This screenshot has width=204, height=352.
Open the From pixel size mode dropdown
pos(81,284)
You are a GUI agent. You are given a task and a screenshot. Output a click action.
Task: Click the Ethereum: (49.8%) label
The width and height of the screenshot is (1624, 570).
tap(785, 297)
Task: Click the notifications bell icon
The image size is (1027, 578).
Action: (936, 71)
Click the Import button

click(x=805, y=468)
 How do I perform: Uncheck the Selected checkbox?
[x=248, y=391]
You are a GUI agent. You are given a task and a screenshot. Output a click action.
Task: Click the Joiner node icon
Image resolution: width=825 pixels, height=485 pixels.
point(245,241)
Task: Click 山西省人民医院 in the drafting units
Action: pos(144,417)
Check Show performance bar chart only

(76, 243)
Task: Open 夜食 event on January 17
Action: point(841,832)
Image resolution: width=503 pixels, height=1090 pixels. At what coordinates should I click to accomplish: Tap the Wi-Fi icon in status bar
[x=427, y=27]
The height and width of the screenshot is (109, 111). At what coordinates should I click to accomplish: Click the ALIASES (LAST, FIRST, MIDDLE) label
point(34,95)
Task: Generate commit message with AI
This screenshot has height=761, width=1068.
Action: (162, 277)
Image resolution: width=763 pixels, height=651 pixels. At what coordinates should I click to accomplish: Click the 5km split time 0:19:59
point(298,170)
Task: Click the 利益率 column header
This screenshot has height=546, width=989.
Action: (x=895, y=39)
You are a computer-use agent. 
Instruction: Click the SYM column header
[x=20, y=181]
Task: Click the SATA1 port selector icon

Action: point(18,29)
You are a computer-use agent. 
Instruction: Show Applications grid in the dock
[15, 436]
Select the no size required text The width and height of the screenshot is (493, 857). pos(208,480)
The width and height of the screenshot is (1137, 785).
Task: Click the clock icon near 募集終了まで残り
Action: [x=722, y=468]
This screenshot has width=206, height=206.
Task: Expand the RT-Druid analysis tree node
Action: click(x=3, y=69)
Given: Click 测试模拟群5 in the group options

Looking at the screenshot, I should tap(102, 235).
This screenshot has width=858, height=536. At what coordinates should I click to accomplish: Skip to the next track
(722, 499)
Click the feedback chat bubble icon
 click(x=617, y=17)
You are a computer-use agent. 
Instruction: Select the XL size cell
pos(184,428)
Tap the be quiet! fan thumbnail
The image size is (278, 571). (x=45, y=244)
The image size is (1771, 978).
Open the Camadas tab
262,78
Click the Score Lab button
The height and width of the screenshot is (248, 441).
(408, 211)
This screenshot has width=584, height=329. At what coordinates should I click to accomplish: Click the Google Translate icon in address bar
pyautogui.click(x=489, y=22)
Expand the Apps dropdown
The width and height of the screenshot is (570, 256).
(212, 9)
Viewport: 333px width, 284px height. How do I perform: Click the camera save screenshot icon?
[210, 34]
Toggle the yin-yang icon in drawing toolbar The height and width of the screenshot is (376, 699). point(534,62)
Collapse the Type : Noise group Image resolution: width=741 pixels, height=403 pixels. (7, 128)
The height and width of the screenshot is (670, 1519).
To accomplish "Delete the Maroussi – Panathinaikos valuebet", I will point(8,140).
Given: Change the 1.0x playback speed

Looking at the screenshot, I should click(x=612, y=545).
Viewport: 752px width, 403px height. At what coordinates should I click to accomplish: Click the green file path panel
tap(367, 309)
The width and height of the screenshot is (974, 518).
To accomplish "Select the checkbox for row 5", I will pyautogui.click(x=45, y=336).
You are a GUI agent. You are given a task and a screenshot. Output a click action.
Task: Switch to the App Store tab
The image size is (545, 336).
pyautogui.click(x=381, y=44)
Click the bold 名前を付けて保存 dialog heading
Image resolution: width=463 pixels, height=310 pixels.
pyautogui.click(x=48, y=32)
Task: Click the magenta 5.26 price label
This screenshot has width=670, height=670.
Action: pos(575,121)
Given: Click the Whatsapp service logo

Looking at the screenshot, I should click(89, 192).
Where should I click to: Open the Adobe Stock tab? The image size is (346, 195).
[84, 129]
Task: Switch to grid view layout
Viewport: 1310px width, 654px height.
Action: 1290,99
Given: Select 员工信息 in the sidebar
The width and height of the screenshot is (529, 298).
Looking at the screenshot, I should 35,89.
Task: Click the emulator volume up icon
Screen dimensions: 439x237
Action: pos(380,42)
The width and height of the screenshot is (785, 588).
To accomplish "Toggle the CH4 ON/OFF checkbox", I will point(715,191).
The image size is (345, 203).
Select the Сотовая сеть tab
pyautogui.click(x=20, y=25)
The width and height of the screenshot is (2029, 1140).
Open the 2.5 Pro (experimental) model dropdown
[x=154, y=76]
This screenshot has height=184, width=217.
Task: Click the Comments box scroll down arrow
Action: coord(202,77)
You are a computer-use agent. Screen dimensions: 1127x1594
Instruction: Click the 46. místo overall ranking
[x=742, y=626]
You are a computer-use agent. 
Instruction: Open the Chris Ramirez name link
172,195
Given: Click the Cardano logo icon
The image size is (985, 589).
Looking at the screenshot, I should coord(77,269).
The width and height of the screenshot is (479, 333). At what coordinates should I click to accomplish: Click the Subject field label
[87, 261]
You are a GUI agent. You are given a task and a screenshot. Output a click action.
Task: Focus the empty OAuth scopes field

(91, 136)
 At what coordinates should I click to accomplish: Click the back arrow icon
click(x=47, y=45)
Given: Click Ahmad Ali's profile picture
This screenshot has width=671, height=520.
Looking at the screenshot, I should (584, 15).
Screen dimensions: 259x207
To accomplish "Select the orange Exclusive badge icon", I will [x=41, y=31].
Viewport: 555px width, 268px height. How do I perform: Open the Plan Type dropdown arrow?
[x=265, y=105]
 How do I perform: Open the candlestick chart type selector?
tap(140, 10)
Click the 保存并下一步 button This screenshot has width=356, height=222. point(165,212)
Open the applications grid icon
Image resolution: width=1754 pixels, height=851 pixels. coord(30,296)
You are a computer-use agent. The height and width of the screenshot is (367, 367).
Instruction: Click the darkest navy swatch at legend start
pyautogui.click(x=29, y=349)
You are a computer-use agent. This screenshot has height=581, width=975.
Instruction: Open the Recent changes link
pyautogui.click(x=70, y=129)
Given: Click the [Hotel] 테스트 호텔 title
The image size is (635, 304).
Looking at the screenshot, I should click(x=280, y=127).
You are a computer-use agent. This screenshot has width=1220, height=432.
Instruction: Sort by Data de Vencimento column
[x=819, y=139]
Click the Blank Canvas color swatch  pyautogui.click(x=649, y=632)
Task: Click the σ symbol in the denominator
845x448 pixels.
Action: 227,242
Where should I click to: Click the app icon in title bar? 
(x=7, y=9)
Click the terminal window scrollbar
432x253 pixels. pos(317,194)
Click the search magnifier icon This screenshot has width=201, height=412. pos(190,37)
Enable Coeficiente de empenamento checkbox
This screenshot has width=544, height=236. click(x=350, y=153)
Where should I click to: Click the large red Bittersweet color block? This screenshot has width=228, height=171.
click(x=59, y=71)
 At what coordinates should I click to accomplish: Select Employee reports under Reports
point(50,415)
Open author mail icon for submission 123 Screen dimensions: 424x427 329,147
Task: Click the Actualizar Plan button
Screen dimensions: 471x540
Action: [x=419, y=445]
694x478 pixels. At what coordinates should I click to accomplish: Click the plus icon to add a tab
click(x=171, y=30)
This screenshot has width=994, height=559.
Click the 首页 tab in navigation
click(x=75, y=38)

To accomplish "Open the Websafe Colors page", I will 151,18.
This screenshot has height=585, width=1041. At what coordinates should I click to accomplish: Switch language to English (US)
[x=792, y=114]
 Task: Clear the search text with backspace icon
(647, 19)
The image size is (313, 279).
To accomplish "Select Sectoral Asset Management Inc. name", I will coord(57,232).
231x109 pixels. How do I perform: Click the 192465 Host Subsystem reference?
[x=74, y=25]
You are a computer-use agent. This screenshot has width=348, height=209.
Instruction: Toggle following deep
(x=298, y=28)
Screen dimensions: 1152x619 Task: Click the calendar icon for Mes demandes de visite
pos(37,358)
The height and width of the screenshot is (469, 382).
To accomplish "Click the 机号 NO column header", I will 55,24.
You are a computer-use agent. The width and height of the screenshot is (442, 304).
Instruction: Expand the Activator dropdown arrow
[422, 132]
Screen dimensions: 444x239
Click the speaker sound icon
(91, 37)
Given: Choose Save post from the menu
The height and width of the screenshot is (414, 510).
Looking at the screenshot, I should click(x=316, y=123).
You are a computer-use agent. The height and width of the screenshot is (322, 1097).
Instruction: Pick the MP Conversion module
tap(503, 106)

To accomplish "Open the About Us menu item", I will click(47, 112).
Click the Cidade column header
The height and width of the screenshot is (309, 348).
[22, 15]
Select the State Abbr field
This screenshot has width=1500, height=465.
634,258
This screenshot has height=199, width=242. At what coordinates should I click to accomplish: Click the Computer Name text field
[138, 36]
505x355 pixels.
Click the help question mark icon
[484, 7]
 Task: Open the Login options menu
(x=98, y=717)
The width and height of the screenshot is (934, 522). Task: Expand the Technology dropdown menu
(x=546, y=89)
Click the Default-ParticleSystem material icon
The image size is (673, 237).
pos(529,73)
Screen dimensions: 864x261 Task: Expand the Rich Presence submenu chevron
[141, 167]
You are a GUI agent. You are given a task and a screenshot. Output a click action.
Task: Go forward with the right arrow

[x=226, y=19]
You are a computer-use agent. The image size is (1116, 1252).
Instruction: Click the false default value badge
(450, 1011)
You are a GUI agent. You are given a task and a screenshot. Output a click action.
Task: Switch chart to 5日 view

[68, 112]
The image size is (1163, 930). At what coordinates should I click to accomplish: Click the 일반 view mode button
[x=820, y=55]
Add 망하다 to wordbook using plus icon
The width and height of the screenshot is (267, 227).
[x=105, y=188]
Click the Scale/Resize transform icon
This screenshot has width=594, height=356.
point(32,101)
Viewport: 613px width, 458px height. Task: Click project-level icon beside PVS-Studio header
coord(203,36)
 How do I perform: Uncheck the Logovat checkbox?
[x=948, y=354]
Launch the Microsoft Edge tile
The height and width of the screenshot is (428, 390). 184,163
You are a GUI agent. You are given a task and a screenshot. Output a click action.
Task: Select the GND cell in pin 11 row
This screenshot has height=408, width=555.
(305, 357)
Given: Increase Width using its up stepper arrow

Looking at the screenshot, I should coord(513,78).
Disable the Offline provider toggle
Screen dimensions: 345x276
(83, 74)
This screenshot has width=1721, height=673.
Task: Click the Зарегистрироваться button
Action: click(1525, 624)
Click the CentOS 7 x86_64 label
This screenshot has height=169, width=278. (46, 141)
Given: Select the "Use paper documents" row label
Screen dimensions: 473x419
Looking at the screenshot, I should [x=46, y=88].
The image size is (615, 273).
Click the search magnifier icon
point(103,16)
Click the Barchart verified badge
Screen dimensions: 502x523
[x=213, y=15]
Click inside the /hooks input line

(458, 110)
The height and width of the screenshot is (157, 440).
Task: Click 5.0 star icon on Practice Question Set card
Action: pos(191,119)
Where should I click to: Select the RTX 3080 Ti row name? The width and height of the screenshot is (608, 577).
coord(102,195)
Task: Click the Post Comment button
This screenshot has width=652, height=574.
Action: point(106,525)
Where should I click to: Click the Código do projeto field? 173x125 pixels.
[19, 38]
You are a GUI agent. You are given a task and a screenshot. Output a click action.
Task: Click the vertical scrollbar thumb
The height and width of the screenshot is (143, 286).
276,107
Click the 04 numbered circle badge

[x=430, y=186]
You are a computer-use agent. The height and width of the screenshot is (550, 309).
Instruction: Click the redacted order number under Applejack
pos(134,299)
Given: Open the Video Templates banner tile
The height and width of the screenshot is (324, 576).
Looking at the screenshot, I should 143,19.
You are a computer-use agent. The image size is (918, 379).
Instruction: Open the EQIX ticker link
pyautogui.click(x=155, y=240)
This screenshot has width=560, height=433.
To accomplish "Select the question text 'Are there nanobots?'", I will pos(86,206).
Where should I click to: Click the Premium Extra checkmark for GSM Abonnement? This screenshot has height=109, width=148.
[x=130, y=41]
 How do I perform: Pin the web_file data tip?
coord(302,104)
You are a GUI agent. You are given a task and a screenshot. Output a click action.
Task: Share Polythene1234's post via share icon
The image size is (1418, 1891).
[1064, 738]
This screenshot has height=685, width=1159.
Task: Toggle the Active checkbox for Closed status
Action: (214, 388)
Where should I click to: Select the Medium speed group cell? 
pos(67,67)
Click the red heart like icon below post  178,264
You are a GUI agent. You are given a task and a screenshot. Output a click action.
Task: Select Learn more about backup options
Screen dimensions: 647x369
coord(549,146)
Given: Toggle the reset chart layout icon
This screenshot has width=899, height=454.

- **Work instructions**
Using the records above, restate word for word the lines from the one with "Where should I click to: Open" through the one with "The width and height of the screenshot is (785, 588).", both included.

- **Expected answer**
Where should I click to: Open the Adobe Stock tab? The image size is (346, 195).
[84, 129]
Task: Switch to grid view layout
Viewport: 1310px width, 654px height.
Action: 1290,99
Given: Select 员工信息 in the sidebar
The width and height of the screenshot is (529, 298).
Looking at the screenshot, I should 35,89.
Task: Click the emulator volume up icon
Screen dimensions: 439x237
Action: pos(380,42)
The width and height of the screenshot is (785, 588).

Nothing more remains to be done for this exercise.